GA had the same problem with their UX/product track. Instructor kept pivoting frameworks mid-project because they weren't confident. Cost us all real time and credibility later when employers asked why our portfolios looked inconsistent.
GA instructor told us vanilla JS would "naturally scale" to production. Spent my first real job ripping out that code while he was still teaching the same thing.
Yeah, I've seen this exact dynamic at GA and Flatiron—instructors who are one chapter ahead of the students, padding estimates because they've never actually built the thing in a teaching environment where someone's asking clarifying questions every 10 minutes.
Yeah, General Assembly had the same problem when I went through their full-stack track in 2018. Our instructor padding time estimates was chronic—he'd say 4 hours, you'd hit 20+ easily. The worst part? He'd act confused when people asked for help, like he hadn't actually built the projects himself recently.
Here's what I need to know though: did you eventually ship something working, or did you hit a wall where the project itself was broken? Because there's a difference between "instructor underestimated" and "instructor gave us a project with gaps in the curriculum that led to it."
I ask because I later found out our instructor was doing freelance gigs on the side and basically wasn't prepping lessons. Might be worth checking if Marcus is still teaching or if GA addressed this.
I did General Assembly too, different cohort, and honestly? Yeah. Our instructor had us build this whole authentication system from scratch and then halfway through admitted he'd never actually implemented it in production. Just watched tutorials like we were doing.
What got me was the gaslighting after. When people struggled, it was framed as "you're not thinking like a real engineer yet" instead of "I underestimated this and gave you bad time estimates."
Here's what I'd do if I were you now: don't let this become a thing you're still unpacking in year five. Take that rage and use it to audit EVERY estimate you hear going forward. When someone tells you something takes 6-8 hours, ask them if they've actually done it recently. At my current job I always say "let me pair with you on one first" before committing to timelines.
The bootcamp gets away with this because they've already taken your money. But you don't have to internalize that their failure to plan is your lack of ability. You're not broken.
I actually disagree with the framing here. I did GA's full-stack immersive in 2019, and yeah, Marcus or whoever your instructor was probably didn't nail the estimates. But bootcamp instructors aren't consultants charging you $200/hour — they're making $50-70k teaching full-time while building their own stuff on nights and weekends.
The 34 hours vs 6-8 estimate gap says more about the bootcamp's curriculum design than Marcus personally. GA's problem was always that they'd compress 6 months of real learning into 12 weeks and pretend the timings were realistic.
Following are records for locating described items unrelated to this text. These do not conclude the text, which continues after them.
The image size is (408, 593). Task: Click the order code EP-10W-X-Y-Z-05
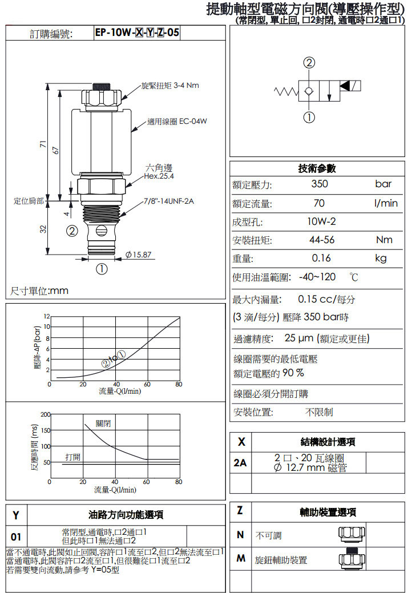click(137, 33)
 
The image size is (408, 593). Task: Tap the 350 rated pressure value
click(320, 184)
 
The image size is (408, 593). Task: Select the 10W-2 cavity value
click(321, 221)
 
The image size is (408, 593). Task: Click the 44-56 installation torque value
click(322, 240)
That's a structural issue, not an instructor failure.
What DID matter: I spent $15k and got job-ready in 3 months. My instructor was 70% figuring it out, but the other 30% — the project structure, the peer feedback, the network — actually paid off. I was hired 6 weeks after graduation at $72k. Worth it despite the messiness.
That said, yeah, protect future students. Leave an honest Switchup or Coursereport review. Just don't let perfect be the enemy of useful.